Taken together, all these data suggest a clear relationship between vitamin D and the TLR pathway and its biological outcomes. Actually, compared to healthy controls, critically ill patients with sepsis had lower levels of serum hydroxyl-vitamin D and LL-37 [88]. It looks therefore logical to assure a normal vitamin D serum level in patients with severe sepsis or septic shock. This should however further be assessed in a randomised trial.

11. Other Molecules

Because of their strong antisecretory effects, proton pump inhibitors (PPI) are widely used to treat gastric and duodenal ulcer as well as reflux oesophagitis. They were also reported to display anti-inflammatory and immune properties. For instance, they attenuate polymorphonuclear-dependent gastric mucosal inflammation by interfering with NFκB activation in gastric epithelial cells and vascular endothelial cells [89]. They also modulate the cytosolic concentration of calcium in polymorphonuclear cells. In a study using endotoxin-stimulated 293hTLR4/MD2-CD14 cells, lansoprazole modulated intranuclear transfer of NFκB and stimulated the expression of Suppressor of cytokine signalling-1 (SOCS1), a negative feed back gene involved in excessive LPS stimulation [90]. Therefore, the use of PPIs could modulate the intracellular cascade after TLR4 stimulation. However, those results warrant further investigations in other cell types as well as in vivo.

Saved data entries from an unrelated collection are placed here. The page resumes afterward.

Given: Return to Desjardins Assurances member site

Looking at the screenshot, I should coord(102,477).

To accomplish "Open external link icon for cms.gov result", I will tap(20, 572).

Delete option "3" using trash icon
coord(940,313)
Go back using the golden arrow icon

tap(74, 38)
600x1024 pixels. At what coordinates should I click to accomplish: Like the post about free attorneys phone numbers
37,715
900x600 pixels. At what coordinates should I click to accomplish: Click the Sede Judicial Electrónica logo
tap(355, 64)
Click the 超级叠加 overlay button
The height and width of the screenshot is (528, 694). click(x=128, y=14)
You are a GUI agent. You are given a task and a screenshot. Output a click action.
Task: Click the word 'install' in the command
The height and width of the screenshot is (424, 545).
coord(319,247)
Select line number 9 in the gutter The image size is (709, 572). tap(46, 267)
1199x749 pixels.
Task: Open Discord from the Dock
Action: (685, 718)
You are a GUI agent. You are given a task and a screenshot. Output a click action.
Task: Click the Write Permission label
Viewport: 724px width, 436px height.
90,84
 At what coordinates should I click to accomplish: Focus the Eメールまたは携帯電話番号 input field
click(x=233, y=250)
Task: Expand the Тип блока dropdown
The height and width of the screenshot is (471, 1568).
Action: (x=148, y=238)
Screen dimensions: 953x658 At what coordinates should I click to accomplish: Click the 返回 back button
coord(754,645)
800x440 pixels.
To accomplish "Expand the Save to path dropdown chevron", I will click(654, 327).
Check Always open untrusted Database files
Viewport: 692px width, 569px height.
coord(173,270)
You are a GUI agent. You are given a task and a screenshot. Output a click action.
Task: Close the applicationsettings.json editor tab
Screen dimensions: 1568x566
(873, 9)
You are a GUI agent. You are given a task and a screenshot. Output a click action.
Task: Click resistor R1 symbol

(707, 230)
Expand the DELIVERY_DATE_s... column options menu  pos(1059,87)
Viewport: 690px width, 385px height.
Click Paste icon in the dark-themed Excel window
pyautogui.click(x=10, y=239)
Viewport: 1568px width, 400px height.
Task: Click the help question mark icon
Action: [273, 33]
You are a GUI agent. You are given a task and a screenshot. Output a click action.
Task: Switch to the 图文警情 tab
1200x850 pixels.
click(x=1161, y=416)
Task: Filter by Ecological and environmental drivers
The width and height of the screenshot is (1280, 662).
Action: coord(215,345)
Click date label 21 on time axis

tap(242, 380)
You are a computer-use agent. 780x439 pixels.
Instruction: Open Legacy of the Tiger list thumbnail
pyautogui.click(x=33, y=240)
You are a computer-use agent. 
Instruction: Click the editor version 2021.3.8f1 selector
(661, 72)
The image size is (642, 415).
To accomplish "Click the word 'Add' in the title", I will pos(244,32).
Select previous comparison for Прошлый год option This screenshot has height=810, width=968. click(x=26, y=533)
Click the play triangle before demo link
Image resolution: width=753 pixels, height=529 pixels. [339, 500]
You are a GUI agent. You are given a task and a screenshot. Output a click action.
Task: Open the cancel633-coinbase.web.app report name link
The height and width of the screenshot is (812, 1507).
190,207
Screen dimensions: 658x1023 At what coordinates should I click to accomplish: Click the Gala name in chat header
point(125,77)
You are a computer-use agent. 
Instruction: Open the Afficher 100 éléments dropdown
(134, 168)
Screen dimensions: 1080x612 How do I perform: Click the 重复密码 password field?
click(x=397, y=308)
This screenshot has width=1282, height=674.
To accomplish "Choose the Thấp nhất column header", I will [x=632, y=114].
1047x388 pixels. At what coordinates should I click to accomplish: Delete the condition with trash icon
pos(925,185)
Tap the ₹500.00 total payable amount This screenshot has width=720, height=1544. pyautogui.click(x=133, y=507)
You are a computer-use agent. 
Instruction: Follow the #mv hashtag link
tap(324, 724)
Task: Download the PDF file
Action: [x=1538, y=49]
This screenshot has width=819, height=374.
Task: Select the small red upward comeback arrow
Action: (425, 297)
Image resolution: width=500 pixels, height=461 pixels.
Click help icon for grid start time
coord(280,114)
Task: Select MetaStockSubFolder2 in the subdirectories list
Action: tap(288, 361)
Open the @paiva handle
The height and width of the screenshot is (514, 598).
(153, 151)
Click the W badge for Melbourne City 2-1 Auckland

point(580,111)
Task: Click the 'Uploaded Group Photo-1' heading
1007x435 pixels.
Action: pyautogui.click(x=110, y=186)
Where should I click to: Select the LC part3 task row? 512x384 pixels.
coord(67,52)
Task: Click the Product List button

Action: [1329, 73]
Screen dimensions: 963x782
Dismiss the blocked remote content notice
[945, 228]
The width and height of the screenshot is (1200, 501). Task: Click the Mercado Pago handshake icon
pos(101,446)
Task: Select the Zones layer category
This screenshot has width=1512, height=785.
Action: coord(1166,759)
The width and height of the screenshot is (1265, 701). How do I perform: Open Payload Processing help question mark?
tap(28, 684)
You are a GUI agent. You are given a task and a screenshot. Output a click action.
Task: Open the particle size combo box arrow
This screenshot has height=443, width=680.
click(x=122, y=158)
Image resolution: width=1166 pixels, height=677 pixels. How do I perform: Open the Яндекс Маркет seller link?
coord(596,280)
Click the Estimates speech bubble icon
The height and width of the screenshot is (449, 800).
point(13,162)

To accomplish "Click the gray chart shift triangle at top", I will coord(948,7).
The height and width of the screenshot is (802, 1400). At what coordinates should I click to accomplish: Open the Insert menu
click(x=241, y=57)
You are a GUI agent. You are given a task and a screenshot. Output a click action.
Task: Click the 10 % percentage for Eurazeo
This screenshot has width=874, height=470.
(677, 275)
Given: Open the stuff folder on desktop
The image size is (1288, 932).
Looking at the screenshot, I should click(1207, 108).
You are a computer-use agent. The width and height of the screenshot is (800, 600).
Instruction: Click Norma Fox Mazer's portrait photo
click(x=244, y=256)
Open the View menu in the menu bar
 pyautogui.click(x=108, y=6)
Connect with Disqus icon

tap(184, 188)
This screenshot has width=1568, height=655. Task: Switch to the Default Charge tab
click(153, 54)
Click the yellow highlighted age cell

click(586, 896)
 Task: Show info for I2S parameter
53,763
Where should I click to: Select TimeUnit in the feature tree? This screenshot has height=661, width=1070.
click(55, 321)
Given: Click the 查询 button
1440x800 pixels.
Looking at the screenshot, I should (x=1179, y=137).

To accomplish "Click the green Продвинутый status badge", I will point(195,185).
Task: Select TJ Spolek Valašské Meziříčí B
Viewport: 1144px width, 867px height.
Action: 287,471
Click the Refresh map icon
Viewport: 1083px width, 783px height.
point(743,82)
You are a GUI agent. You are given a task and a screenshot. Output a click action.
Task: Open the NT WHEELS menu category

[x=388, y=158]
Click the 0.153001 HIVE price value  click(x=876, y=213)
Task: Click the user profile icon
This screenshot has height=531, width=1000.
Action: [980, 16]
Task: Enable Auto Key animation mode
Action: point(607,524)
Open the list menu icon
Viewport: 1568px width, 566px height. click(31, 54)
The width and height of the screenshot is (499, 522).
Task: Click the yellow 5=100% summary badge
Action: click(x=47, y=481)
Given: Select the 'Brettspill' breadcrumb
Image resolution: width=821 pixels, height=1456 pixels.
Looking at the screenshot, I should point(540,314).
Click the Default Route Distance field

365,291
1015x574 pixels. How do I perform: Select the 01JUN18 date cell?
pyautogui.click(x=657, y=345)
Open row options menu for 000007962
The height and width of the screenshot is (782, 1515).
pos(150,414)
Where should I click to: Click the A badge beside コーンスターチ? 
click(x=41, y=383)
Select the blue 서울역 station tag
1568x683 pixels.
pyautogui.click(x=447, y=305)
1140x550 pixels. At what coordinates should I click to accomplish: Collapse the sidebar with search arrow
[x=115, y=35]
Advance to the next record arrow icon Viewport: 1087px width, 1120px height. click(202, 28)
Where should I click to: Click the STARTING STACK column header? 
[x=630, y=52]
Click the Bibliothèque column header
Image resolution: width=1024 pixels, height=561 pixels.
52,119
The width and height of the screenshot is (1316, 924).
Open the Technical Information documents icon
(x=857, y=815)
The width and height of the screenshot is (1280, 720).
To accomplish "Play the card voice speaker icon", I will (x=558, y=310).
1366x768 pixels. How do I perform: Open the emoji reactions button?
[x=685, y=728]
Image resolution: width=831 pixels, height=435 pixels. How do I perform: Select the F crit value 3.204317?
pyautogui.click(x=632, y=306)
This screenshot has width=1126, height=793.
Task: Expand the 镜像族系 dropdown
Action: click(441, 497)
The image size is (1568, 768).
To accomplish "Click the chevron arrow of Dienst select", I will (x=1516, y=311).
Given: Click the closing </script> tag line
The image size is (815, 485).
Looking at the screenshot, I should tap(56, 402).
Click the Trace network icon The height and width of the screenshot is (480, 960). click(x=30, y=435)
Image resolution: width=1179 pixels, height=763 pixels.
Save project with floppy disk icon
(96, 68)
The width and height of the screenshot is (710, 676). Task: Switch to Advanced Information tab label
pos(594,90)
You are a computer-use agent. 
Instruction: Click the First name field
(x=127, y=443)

Lidocaine, a widely used local anaesthetic, has been reported to attenuate cytokine-induced cell injury and inhibit iNOS expression in activated murine macrophage [91]. To further investigate this latter effect, Lee et al demonstrated that it attenuates the up-regulation of TLR4 expression, NF- B, and some MAPKinases, in murine macrophages stimulated with LPS [92]. Voltage sensitive sodium channels, if present in macrophages, could be involved in the modulation of TLR and downstream signals modulation. While the use of lidocaine was demonstrated to attenuate acute lung injury in rats exposed to intraperitoneal doses of endotoxin [93], clinical relevance in humans remains to be established.

Glycine, a -amino acid that acts as an inhibitory neurotransmitter in the central nervous system, also exerts immune-modulating actions via stimulation of glycine-gated chloride channels in immune cells. Glycine inhibits LPS-binding protein (LBP) mRNA expression in the liver mice challenged with LPS, also decreases TLR4 mRNA expression, and decrease activity of NFκB in kupffer cells of those animals [94]. Because of inconsistent result in various animal models, the clinical use of glycine as an immune-modulating agent in sepsis remains to be elucidated.

12. Conclusions

The TLR4 signalling pathway leading to lipopolysaccharide-mediated NF- B activation constitutes an important therapeutic target for sepsis therapy. Various molecules are involved in TLR4 membrane regulation and could behave as new adjuvant therapies able to weaken the deleterious effects of exaggerated host response to infection. Most of those are not yet exploited and additional laboratory and clinical investigations are required to confirm their expected influence. Many studies have documented capacities of new drugs to regulate TLR4 signalling and expression. For most of them, mechanisms underlying this action still need to be straighten out. Moreover, clinical implications remain to be corroborated, especially for those medications already used for other indications, such as ketamine. A better knowledge of TLR4 regulation molecules will be crucial to control host to infection reaction and avoid the detrimental consequences of sepsis. Among the drugs looking promising, eritoran, a lipid A analogue, is undergoing a large phase III clinical trial.